Celle. Ein unbekannter Täter sprach am vergangenen Mittwochmorgen, 20. Juni, eine 52 Jahre alte Frau an und fragte zunächst nur harmlos nach dem Weg. Unvermittelt begrapschte er die hilfsbereite Frau mitten im Gespräch und versuchte auch ihre Handtasche zu stehlen. Die Frau konnte ihre Tasche festhalten, bevor der Täter zu Fuß in Richtung Innenstadt flüchtete. Die Tat ereignete sich in der Parkanlage rechtsseitig der Harburger Straße in Richtung Innenstadt. Die Frau war mit dem Fahrrad auf dem Weg zur Arbeit, als der Mann sie gegen 7.10 Uhr ansprach. Die Tat wurde erst später gemeldet.

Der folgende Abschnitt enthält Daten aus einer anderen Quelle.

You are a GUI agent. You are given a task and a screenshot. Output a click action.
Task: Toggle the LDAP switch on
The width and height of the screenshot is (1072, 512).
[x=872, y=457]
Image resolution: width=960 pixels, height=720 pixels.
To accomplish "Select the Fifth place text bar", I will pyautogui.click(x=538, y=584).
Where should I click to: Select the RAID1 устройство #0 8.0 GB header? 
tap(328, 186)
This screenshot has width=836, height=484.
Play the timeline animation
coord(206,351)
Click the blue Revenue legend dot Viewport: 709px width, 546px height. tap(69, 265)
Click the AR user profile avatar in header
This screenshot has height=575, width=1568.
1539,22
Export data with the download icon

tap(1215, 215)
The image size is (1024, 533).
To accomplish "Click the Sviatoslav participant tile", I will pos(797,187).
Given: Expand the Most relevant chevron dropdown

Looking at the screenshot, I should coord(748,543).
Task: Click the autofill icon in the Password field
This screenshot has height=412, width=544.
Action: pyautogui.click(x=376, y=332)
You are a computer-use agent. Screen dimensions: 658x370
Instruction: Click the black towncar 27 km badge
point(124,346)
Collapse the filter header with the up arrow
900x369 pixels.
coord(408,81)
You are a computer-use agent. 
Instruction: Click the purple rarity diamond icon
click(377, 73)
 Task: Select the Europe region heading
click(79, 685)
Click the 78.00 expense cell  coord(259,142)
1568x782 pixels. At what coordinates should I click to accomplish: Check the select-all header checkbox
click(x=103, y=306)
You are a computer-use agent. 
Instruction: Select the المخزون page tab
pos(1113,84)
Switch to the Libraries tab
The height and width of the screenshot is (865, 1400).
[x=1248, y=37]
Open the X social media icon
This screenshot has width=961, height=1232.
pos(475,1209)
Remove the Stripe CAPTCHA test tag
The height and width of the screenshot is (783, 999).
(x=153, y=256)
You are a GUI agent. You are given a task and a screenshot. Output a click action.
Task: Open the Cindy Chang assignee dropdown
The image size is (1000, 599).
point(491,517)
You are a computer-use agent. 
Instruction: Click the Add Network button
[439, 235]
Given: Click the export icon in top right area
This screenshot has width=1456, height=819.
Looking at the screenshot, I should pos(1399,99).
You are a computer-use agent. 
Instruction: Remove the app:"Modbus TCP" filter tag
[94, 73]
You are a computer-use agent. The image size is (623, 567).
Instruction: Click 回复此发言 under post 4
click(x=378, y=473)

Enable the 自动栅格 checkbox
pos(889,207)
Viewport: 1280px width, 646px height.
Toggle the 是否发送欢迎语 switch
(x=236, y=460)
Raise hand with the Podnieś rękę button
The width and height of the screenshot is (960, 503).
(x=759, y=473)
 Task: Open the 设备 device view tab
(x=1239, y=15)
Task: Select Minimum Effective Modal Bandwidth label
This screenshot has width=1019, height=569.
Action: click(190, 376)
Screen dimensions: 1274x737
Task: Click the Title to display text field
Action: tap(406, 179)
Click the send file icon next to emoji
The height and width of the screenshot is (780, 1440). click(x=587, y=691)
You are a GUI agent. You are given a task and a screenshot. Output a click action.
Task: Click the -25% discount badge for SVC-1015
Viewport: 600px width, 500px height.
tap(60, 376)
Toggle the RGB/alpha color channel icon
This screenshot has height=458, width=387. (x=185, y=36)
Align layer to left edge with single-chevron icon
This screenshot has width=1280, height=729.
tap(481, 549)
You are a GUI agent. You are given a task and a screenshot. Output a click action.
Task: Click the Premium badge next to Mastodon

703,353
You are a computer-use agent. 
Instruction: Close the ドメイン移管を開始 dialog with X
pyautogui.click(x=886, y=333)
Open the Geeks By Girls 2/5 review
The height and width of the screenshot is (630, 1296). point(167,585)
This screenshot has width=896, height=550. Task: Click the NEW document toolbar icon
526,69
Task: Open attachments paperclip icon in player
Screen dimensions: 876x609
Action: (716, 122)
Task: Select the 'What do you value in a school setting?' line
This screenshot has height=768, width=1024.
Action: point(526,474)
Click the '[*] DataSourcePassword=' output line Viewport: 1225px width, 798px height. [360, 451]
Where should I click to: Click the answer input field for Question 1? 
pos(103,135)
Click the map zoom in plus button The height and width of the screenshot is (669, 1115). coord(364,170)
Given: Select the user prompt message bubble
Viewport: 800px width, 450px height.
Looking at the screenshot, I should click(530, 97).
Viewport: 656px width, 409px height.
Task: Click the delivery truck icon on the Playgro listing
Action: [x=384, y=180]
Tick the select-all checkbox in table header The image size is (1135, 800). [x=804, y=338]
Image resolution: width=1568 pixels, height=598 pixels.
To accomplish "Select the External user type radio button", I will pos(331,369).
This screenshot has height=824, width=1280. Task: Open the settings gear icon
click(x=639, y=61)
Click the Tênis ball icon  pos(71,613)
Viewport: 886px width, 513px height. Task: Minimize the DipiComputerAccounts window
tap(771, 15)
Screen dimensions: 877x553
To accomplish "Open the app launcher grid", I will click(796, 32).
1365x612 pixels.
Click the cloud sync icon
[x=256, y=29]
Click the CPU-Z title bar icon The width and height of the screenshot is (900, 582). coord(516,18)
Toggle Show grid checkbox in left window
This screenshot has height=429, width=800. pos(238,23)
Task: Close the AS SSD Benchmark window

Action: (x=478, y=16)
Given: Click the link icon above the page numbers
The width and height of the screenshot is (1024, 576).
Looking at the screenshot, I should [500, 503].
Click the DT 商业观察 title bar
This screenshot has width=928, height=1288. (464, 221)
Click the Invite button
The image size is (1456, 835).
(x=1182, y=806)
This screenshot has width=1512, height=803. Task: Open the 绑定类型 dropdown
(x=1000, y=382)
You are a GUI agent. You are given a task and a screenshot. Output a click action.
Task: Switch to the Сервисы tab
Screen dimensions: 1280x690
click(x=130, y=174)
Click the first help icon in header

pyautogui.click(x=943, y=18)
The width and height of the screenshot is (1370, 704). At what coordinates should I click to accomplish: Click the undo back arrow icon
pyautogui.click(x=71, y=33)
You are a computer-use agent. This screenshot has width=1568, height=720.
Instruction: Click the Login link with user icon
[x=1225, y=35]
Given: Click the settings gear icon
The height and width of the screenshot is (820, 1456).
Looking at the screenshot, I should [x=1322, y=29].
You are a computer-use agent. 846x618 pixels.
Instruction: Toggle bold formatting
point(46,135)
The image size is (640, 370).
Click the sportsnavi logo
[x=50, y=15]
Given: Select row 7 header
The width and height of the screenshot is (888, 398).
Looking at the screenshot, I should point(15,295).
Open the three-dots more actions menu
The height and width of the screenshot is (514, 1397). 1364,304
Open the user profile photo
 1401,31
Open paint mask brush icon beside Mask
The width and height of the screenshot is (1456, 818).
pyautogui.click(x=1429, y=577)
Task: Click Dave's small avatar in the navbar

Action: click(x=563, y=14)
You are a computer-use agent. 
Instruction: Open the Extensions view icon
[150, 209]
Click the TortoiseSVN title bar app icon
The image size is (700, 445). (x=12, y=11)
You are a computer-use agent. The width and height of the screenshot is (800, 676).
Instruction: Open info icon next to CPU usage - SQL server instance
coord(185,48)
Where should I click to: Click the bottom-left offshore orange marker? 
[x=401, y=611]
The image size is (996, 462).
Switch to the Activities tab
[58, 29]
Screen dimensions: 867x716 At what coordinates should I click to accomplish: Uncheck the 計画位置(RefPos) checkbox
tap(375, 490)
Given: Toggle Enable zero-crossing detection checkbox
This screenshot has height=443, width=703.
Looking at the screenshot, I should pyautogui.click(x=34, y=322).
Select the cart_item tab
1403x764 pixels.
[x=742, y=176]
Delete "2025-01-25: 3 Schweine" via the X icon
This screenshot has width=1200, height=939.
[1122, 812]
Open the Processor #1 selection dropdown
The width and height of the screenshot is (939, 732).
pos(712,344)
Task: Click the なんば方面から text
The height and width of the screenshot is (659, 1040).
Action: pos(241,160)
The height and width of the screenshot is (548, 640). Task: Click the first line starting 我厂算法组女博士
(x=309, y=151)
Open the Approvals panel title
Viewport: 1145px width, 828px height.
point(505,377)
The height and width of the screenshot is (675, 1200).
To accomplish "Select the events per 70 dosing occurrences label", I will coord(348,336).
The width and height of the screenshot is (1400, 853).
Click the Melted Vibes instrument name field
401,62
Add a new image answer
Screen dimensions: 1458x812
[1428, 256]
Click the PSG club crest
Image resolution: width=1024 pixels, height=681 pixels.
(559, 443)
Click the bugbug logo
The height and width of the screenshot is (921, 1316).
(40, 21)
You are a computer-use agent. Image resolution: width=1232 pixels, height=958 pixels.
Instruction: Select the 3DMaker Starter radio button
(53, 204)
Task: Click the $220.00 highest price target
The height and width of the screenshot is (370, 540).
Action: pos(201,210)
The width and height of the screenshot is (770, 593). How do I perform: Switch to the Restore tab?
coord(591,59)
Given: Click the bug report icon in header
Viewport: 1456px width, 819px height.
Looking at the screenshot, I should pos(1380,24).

Celle. In der Nacht zu Dienstag wollte eine Streife der Polizei Celle einen Opel wegen unzureichender Heckbeleuchtung kontrollieren. Der Fahrzeugführer gab daraufhin Gas. In einem Wiesenweg hinter dem Baumschulenweg stoppte der Opel plötzlich, der Fahrer sprang noch während der Fahrt aus dem Wagen und flüchtete in ein Waldgebiet. Trotz vergeblicher Suche mit einem Polizeihubschrauber, wurde der Fahrer dennoch schnell ermittelt. Der Beifahrer gab Auskunft über den 21-jährigen Besitzer. Es stellte sich heraus, dass der Fahrer gar keinen Führerschein hat. Ein Ermittlungsverfahren wegen Fahrens ohne Fahrerlaubnis wurde eingeleitet.